= Tarea propuesta =
¿Cómo se traduce al inglés la oración «La operación de Salvat es una descuidada artimaña comercial que tiende la trampa de la nostalgia.», tomada del fragmento sobre los patos de Barks?

Hace un par de días estuve tocando y pasando hojas a los dos volúmenes que en EEUU ha editado Fantagraphics con los patos de Barks. Ambas ofrecen un puñado bien seleccionado de la mejor época de la serie remasterizada con esmero. ¿Tan difícil sería ver algo parecido por aquí? Eso parece. Así que debemos conformarnos con la recuperación piedra a piedra de un material que quizá fue válido hace casi cincuenta años pero que hoy es infame. Y no sólo porque sean dibujos calcados y mal impresos. También está el orden y el concierto, la rotulación mecánica o que los patos sólo ocupan unas veinte páginas y el resto son materiales poco excitantes.
La operación de Salvat es una descuidada artimaña comercial que tiende la trampa de la nostalgia. Y yo, que apreció revisitarla, me cago hoy en la nostalgia.
Y luego está Mariquito López.

= Datos proporcionados =
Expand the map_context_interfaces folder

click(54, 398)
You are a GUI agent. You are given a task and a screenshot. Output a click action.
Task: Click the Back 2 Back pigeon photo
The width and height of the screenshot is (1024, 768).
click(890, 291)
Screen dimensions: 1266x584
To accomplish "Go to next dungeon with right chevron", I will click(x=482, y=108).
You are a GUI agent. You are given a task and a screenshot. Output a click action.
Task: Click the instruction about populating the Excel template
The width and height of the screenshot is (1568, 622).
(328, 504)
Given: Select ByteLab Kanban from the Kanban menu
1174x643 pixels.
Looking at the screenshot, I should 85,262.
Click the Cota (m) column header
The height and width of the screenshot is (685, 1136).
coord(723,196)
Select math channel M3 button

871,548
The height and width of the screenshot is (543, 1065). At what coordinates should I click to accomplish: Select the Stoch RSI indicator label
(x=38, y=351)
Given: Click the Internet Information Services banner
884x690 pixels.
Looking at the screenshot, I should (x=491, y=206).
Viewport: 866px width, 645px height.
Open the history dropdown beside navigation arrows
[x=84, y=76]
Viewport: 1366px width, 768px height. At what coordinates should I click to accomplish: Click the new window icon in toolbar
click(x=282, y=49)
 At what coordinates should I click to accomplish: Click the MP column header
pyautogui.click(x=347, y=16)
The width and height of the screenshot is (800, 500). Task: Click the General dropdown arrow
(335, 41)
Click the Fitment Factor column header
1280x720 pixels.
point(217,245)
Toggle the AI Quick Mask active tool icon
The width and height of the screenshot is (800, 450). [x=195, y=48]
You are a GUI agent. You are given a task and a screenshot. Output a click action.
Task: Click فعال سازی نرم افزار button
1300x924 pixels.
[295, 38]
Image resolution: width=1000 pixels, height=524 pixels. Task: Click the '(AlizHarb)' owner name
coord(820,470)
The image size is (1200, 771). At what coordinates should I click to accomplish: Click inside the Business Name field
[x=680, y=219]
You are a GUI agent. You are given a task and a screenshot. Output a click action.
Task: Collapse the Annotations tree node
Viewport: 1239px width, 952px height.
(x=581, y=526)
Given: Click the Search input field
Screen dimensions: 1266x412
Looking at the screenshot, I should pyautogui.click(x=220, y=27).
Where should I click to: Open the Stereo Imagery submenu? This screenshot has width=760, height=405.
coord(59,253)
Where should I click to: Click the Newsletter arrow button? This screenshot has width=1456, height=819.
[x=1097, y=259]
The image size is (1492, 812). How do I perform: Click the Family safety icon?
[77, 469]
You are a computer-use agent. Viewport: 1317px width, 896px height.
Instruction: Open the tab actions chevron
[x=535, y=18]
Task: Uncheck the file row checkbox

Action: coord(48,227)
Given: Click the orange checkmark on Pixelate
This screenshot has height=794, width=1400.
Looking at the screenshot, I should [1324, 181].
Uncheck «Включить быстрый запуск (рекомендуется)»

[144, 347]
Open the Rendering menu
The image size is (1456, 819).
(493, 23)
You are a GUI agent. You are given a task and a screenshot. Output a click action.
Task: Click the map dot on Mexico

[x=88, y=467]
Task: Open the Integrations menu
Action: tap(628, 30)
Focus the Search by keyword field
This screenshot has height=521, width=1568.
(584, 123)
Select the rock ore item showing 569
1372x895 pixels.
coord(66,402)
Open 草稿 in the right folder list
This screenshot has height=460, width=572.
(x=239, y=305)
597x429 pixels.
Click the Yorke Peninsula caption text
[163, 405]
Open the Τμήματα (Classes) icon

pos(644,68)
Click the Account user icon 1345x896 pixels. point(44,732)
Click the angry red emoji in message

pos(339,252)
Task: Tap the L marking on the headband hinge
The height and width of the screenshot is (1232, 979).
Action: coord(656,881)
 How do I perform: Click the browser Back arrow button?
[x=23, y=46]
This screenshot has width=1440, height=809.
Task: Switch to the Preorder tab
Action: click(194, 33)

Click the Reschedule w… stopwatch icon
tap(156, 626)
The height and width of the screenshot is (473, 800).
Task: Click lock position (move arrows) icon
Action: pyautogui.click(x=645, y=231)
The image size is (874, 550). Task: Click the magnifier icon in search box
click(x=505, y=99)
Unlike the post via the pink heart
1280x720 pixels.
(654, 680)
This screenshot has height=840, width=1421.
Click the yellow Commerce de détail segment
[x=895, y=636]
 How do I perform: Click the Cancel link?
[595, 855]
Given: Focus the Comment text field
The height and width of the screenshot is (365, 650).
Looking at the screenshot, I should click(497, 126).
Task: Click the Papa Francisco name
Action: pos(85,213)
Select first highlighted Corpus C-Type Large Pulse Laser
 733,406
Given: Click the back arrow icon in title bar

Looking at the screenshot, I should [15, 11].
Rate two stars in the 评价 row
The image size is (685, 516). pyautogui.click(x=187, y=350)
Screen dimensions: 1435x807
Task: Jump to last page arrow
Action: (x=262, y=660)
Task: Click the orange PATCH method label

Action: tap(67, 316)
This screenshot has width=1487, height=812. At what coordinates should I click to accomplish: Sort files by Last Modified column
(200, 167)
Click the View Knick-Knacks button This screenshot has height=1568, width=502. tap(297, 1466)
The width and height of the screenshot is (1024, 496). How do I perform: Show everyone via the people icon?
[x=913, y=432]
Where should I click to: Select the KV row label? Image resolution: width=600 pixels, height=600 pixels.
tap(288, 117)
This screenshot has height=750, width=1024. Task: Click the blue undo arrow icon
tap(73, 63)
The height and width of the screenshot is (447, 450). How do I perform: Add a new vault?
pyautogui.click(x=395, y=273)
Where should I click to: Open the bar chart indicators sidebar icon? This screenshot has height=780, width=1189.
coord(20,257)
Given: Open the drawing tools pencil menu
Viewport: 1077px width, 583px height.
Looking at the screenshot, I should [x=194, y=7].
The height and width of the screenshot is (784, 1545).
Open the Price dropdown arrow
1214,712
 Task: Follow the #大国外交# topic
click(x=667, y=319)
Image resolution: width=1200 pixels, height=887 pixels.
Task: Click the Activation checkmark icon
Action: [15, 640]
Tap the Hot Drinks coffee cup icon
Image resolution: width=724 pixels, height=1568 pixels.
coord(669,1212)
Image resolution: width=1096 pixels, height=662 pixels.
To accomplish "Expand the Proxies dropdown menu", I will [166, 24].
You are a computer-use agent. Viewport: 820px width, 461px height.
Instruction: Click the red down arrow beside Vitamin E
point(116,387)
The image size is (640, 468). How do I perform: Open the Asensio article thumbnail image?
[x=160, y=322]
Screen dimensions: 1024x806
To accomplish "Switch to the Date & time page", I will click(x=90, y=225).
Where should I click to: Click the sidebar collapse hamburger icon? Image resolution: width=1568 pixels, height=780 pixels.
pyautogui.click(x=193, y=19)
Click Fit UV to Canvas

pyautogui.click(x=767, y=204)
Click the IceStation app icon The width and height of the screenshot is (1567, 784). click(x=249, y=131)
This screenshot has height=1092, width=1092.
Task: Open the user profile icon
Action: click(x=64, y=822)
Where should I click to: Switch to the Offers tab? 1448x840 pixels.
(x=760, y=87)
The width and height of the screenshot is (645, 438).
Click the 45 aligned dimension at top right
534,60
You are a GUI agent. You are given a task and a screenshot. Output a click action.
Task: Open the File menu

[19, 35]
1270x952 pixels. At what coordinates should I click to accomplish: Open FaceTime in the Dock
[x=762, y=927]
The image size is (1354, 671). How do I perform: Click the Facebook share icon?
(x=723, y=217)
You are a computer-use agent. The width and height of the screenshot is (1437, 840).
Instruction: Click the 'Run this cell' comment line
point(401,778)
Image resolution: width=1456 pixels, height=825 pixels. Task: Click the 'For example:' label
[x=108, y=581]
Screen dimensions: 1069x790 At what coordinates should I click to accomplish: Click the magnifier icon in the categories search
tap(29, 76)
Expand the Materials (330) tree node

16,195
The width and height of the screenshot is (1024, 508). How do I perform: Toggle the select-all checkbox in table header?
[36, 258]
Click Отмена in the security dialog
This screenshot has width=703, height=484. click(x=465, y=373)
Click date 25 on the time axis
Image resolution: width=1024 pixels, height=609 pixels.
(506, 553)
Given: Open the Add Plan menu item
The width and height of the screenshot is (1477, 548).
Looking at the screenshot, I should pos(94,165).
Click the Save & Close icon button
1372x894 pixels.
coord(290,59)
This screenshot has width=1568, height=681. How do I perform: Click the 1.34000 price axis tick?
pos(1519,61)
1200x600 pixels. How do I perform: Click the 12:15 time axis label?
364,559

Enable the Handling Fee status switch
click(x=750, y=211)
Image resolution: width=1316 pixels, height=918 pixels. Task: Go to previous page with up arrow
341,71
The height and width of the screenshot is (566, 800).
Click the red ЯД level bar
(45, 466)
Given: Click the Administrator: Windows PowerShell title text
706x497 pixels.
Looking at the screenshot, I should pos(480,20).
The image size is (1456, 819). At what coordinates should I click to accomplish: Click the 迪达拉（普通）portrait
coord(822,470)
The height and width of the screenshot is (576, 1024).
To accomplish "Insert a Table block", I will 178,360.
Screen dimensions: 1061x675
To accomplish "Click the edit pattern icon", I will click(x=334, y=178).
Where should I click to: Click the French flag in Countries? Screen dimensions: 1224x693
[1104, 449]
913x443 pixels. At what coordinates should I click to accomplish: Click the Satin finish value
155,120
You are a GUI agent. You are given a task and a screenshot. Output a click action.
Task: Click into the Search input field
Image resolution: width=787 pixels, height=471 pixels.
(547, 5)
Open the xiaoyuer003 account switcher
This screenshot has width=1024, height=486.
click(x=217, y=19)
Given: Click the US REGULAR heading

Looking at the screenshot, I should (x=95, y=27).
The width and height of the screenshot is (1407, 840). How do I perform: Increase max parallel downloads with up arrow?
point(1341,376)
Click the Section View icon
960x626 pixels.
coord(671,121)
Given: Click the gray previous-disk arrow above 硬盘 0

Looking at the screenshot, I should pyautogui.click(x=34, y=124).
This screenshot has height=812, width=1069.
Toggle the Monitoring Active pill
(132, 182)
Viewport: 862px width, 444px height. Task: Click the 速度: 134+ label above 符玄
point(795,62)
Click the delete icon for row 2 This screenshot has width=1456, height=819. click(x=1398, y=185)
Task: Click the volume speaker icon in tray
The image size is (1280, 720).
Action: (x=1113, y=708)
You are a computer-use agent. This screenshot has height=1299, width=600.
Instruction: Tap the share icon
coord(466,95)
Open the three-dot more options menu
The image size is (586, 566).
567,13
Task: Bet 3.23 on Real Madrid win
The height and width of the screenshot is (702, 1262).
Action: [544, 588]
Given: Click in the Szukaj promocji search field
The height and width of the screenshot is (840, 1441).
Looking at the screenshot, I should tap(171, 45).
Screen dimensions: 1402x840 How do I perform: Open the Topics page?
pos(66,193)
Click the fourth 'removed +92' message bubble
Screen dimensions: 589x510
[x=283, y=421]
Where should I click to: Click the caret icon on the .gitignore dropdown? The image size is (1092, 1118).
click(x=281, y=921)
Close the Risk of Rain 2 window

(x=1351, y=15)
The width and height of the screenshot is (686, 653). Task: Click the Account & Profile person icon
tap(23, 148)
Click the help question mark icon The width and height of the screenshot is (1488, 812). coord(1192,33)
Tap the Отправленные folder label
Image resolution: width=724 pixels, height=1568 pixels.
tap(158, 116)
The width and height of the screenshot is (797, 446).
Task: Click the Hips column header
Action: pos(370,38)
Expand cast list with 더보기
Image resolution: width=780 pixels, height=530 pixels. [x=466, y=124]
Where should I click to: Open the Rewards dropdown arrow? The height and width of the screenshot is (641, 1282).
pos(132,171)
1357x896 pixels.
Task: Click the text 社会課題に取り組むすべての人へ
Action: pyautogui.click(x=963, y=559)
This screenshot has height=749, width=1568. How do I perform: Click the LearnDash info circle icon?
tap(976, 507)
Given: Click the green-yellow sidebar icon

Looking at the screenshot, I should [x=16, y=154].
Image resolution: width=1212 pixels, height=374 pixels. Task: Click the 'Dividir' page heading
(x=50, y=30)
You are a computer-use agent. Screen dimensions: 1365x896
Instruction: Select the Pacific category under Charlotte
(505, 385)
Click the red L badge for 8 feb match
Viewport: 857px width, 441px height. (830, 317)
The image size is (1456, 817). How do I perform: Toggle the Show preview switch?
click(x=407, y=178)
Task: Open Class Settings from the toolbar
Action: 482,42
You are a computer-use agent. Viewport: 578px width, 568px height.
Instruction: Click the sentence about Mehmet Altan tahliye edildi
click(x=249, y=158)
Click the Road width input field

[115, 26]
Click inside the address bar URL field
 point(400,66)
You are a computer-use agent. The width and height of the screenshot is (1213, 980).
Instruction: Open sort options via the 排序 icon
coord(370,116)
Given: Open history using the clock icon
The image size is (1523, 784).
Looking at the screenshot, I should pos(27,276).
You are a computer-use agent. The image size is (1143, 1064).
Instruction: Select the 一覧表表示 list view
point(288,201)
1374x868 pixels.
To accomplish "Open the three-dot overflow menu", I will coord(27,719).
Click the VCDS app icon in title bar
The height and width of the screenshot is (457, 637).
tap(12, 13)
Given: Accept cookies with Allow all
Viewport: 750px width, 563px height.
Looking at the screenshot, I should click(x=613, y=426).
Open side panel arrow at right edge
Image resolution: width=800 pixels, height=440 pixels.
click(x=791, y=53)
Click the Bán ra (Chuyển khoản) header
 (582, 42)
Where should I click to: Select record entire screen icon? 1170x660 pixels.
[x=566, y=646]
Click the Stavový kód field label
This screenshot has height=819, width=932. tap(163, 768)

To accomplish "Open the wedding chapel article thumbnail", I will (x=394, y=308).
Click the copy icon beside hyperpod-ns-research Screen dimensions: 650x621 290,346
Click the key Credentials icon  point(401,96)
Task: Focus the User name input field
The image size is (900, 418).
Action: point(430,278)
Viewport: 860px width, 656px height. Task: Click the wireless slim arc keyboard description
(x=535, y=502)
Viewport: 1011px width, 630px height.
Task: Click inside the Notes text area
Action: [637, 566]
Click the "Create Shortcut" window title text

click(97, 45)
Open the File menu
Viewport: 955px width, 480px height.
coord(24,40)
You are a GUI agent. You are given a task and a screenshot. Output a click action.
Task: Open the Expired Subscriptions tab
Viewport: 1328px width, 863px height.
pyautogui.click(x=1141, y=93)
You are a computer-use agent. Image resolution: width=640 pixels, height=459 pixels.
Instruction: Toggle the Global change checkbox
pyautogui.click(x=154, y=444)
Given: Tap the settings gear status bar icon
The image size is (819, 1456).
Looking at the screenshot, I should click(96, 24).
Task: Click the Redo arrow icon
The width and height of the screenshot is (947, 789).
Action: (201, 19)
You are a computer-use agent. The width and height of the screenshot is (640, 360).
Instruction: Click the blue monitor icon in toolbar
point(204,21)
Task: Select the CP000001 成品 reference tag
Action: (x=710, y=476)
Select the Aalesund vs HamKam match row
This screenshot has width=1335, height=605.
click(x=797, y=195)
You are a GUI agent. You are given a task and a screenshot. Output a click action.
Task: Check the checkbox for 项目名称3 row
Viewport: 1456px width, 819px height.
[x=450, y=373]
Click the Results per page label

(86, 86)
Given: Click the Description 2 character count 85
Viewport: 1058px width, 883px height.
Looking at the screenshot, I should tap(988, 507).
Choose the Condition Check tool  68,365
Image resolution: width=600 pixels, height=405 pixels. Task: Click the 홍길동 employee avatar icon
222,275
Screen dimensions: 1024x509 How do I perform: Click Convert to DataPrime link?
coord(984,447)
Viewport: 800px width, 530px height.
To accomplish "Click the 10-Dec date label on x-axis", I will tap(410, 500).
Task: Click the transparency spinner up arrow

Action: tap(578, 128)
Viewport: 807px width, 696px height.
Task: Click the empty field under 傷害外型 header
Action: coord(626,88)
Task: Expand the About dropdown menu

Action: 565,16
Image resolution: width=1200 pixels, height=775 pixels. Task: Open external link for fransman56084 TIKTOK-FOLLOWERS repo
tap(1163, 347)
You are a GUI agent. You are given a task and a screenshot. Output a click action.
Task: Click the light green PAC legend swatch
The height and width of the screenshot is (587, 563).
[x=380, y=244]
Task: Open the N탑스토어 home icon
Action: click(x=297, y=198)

= Respuesta =
Salvat's operation is a careless commercial ploy that sets the trap of nostalgia.